Weekly musings on the arts and current events.

Friday, December 17, 2010

The Real Thing

For 33 years, Haddon Sundblom painted advertisements for Coca -Cola that featured Santa Claus. If he didn't create the image of the red-suited, white-bearded, rotund Santa, he certainly fixed it forever in our imaginations.

Sundblom was a highly successful commercial artist and art teacher. In addition to Coke, he drew for Aunt Jemima, Quaker Oats, Cashmere Bouquet, and Playboy, to name a few. He was said to go on two day benders every time he completed a painting, and he was also said to complete them quickly.

Advertising art tends to fade with the snows of yesteryear. But now and then, an image endures, just as certain slogans enter the language and stay. Someone else will have to distinguish fine artists from commercial artists; I can't. Norman Rockwell and N. C. Wyeth were called illustrators in their day, with some condescension. I think we see them as more than that today.

I like Sundblom's Santas, and they're certainly expertly done. So let's add a dram of rum to our Cokes and lift a Christmas bowl to him and to his very fine art.

Coca-Cola Christmas ad from 1951 by Haddon Sundblom (1899-1976). Click on the picture for a closer look.

Saturday, December 11, 2010

Bridging


No doubt a watershed moment has been lost. The tax cuts and unemployment benefits compromise, struck by the President with Senate Republican leader McConnell, is at best a long odds gamble, and at worst a capitulation to plutocracy. Even with the nation's attention turned to the need for deficit reduction, Democrats found their voices simply weren't loud enough to denounce Republican advocacy of exceptionalism for the rich.

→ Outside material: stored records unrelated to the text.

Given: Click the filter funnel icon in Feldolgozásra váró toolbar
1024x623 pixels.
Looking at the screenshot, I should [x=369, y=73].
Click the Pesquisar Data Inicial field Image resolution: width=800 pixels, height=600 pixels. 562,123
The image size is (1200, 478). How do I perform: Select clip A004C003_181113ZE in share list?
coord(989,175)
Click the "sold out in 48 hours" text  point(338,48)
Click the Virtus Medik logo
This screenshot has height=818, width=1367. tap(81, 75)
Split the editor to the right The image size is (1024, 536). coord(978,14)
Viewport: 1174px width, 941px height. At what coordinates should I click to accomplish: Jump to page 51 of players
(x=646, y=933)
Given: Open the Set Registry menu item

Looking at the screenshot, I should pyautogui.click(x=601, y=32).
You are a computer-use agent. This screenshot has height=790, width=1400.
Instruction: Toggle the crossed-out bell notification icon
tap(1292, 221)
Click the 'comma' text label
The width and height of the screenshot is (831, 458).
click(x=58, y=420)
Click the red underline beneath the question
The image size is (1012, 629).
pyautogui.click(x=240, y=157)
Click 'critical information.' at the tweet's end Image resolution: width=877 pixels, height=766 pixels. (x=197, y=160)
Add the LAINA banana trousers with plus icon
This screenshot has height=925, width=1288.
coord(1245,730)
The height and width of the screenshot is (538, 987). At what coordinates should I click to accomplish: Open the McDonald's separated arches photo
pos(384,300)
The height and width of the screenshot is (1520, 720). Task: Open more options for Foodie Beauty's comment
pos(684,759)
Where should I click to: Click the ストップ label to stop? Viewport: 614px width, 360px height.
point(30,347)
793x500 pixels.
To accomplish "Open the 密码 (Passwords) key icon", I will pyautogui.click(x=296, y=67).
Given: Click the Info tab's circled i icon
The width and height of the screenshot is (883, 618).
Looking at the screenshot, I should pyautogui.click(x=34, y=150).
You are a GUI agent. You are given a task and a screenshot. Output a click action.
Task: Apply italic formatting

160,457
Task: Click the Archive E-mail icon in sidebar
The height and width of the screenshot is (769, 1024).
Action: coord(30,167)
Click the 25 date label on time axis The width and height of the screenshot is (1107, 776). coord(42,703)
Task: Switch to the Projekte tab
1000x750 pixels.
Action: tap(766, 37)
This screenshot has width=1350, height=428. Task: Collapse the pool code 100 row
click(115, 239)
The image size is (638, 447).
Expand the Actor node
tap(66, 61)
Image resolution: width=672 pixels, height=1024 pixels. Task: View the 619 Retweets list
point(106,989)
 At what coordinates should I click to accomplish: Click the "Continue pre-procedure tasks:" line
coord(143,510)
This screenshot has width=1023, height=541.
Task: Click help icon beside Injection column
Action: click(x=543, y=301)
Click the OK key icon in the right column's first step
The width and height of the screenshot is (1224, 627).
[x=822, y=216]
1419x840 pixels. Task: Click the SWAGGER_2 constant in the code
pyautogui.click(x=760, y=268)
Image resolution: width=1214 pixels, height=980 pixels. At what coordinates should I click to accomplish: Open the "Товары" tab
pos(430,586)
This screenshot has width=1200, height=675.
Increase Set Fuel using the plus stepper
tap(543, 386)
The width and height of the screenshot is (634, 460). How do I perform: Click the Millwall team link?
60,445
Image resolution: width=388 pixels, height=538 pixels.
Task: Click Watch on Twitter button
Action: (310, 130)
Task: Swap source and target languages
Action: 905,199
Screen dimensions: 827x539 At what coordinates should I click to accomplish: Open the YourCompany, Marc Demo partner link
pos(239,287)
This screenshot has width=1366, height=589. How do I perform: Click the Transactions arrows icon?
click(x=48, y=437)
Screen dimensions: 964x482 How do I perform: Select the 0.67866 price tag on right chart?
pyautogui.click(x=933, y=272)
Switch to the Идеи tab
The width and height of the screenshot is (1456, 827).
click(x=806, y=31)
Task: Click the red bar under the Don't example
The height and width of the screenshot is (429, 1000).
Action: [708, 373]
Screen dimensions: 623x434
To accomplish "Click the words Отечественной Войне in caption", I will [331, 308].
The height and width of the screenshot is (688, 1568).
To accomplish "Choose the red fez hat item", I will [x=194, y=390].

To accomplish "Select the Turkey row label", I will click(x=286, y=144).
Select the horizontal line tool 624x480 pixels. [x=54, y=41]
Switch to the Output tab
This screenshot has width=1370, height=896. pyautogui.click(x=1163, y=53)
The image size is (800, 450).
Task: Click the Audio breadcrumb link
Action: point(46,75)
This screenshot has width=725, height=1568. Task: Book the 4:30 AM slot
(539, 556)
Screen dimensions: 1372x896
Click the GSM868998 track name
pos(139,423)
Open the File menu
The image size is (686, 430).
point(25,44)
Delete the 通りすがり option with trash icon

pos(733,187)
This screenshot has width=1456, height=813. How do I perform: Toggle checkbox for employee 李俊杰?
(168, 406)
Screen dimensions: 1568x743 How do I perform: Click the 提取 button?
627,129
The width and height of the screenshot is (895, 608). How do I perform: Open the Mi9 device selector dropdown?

While the story is far from over, I already feel we're left in a state of equivocalness. True, the trickle down justification for the compromise is nonsense, but also true is the alacrity with which liberals will put the poor in jeopardy. Obama, a man who began his career as a grass roots organizer, is closer to the horrors of deprivation than are most of his critics, and he correctly saw that Republicans were willing to cut off benefits for people who would never vote for them anyway.

True, the President has failed to articulate his core beliefs and demonstrate willingness to fight for them, but also true is the fact that vulnerable Democrats pressed Congressional leadership to postpone voting on the Bush tax cuts until after the election because the polls told them it would hurt their chances of winning. Their timidity and procrastination put time on the side of the GOP.

Let's take a breath. Let's think about going for a stroll along a river where small sailboats glide over the rippled water. Let's not notice the absence of trees or lush greenery on our bank as we gaze at the heavy new iron bridge, built to replace the venerable old one that was destroyed in the Franco-Prussian War. Let's admire its strength: it can support two locomotives crossing on it while they billow soot and steam into the cloudscape. Let's try not to judge this confluence of industry and recreation, of sunlight and smog, of fecundity and barrenness. Let's just look, impress it on our memories, and then pass on.

Claude Monet: Le pont de chemin der fer à Argenteuil, 1873. The painting sold for $41,480,000 in 2008. Do you find it beautiful? Click on the picture for a closer look.














Saturday, December 4, 2010

Melting

To some, Hanukkah feels inauthentic, even meretricious. It's a lesser, non-Biblical holiday, that Jews largely ignored for many years. American Jewry, however, has embraced it with such enthusiasm, that it is now the most public of all Jewish observances in the United States.

Why? Certainly, its synchronicity with Christmas.

In Christian-majority America, Jewish children, like myself, used to be obliged to participate in Christmas caroling, tree trimming, and card making, along with yuletide pageants, concerts, and Christmas plays that were rehearsed in class and performed on the school stage. Teachers meant no offense; they simply didn't want the tiny minority of Jews--just three of us in my school--to feel excluded.

Hanukkah may have saved American Judaism. It gave Jewish children a festival for which parties, pastries, holiday lights, and gift giving were appropriate. Jews could partake of the holiday spirit without having to convert.

By tradition, the lights of Hanukkah are not to be put to any useful purpose, hence it is appropriate to place the menorah in the window, and maybe even string some blue holiday lights outside, as well.

Anything wrong with this? Not at all, unless one considers Hanukkah's origin as a courageous rebellion against Hellenization brutally imposed by Antiochus, king of the Syrian-Greeks. In ancient times, obliterating languages, religions, and cultures at the point of the sword was common.

So the holiday that marked Jews' defiance of forced assimilation is now the most visible evidence of their desire to be included in the American zeitgeist.


The Revolt of Mattathias by Gustave Dore (1832-1883). Mattathias, a Jewish priest, refused to perform a sacrifice to the Greek gods in Solomon's temple. When an apostate Jew complied with the Seleucid general who had compelled this act of Hellenization, Mattathias killed them both and overturned the idolatrous sculpture. With his son, Judah Maccabee, he thereby started the revolt that culminated in retaking the temple and rededicating it to the worship of the God of Israel. Hanukkah means rededication.